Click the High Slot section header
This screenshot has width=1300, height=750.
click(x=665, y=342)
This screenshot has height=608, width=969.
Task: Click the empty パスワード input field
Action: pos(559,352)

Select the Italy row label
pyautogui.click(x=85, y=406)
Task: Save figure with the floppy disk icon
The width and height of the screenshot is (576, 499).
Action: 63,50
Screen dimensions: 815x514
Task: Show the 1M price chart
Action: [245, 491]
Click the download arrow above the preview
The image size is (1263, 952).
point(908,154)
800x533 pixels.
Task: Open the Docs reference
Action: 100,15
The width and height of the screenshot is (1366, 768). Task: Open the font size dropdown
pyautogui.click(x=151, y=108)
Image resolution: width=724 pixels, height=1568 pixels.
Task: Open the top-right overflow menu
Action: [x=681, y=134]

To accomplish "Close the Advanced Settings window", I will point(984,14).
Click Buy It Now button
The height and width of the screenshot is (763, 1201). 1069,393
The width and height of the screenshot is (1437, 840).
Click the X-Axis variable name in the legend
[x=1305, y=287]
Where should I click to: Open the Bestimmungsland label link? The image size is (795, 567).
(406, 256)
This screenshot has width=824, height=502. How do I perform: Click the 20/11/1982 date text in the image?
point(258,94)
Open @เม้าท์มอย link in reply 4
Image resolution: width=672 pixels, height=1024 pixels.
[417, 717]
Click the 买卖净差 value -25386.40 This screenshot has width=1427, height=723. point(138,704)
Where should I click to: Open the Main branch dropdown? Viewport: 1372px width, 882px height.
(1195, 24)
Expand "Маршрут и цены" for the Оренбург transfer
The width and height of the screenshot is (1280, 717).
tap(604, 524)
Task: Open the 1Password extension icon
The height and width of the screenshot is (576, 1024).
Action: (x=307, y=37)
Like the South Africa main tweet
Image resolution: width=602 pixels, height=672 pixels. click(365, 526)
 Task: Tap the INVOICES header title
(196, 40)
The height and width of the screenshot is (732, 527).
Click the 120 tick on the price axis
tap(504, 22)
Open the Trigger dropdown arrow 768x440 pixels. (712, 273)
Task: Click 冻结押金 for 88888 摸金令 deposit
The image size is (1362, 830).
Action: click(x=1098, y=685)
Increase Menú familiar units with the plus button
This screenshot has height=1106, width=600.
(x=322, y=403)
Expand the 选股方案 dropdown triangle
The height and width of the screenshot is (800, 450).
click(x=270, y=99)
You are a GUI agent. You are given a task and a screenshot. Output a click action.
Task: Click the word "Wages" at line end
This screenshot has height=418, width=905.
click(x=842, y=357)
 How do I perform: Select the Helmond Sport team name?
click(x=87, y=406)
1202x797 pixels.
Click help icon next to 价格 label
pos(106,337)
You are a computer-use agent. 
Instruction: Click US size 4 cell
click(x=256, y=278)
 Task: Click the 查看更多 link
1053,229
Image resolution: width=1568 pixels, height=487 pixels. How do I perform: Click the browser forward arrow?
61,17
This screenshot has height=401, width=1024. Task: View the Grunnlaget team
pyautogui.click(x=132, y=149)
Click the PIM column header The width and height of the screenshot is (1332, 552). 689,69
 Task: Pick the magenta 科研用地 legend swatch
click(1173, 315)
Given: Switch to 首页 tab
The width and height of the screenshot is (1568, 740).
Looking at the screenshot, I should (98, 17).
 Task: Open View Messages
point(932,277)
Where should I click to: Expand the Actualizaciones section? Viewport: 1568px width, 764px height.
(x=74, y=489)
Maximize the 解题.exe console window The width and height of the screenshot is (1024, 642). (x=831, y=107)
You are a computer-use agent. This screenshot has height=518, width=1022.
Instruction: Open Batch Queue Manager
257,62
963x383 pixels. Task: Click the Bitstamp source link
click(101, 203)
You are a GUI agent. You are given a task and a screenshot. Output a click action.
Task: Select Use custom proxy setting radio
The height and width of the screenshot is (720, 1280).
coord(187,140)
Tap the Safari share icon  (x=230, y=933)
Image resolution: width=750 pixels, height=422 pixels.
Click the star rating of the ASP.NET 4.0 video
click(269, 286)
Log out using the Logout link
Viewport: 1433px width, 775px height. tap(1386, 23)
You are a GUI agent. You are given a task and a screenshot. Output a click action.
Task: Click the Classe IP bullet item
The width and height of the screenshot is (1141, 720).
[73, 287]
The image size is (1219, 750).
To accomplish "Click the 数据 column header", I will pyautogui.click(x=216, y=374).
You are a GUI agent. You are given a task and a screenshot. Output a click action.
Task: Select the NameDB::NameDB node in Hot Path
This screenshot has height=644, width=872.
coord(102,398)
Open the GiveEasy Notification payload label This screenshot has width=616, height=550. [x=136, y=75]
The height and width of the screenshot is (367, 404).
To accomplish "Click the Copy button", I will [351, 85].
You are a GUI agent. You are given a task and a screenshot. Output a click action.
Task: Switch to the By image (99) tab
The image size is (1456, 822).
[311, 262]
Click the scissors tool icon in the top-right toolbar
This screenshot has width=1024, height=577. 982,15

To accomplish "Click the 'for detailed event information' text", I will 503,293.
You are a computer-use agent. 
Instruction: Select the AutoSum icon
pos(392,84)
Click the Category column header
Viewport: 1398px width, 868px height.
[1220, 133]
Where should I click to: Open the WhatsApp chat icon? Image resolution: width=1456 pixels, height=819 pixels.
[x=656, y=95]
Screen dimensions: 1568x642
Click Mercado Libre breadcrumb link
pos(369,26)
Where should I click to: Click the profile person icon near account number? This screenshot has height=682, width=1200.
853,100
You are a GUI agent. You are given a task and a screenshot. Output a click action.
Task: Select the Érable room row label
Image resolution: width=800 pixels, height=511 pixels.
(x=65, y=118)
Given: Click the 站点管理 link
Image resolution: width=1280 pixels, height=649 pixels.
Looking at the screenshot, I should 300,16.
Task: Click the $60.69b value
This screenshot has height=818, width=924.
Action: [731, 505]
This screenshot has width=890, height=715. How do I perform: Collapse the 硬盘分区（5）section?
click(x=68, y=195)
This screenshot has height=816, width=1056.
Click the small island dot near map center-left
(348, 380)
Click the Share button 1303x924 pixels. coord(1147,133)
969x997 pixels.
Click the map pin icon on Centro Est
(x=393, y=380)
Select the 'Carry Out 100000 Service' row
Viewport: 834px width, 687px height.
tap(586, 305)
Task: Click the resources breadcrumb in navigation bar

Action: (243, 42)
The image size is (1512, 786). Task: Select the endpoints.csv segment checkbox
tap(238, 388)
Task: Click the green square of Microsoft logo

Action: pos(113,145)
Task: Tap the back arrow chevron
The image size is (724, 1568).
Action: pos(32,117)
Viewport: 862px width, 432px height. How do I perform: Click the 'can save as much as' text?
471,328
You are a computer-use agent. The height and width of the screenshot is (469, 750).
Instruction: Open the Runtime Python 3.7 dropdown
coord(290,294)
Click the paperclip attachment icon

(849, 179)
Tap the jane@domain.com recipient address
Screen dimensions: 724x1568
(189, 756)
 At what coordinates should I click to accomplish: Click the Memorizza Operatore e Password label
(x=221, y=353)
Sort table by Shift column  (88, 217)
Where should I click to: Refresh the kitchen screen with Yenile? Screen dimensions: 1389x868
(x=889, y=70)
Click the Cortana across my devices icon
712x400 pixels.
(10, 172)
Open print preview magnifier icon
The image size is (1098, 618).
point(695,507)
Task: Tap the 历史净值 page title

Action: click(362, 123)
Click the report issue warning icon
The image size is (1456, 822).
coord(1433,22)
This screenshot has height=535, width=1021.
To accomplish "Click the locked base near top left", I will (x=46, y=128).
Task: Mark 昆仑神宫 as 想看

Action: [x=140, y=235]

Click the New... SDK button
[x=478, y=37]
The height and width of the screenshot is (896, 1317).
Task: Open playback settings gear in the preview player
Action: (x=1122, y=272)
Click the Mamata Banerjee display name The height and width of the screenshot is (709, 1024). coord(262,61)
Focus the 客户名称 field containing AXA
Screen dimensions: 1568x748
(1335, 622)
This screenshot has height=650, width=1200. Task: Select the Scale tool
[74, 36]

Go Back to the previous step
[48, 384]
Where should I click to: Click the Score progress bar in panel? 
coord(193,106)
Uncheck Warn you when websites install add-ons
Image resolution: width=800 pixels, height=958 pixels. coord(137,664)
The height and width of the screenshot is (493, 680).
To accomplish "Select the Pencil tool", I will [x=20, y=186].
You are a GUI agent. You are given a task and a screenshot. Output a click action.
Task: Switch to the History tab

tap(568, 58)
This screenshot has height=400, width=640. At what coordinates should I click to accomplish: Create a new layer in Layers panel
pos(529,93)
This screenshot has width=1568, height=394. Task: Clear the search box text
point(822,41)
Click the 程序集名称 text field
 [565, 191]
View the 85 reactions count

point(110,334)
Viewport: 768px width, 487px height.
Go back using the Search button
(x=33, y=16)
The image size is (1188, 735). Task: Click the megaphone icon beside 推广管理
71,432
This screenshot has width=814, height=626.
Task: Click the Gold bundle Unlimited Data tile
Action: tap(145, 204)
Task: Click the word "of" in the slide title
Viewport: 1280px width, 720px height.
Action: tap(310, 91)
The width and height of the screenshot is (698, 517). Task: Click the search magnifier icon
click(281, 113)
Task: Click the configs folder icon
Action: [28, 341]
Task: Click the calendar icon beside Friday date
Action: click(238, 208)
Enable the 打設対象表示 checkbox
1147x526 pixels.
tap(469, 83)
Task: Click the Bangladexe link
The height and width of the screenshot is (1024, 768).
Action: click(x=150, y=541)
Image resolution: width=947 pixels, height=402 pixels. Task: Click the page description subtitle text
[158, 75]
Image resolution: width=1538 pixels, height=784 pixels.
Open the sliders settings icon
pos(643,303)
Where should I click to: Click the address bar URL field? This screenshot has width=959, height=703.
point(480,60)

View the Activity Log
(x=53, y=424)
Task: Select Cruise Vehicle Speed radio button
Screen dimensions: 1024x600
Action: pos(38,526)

§ Problem statement: Beginning with the line that has "Where should I click to: Click the address", set down each line through the last one above, exactly, and nothing else.

§ Solution for this problem:
Where should I click to: Click the address bar URL field? This screenshot has width=959, height=703.
point(480,60)

View the Activity Log
(x=53, y=424)
Task: Select Cruise Vehicle Speed radio button
Screen dimensions: 1024x600
Action: pos(38,526)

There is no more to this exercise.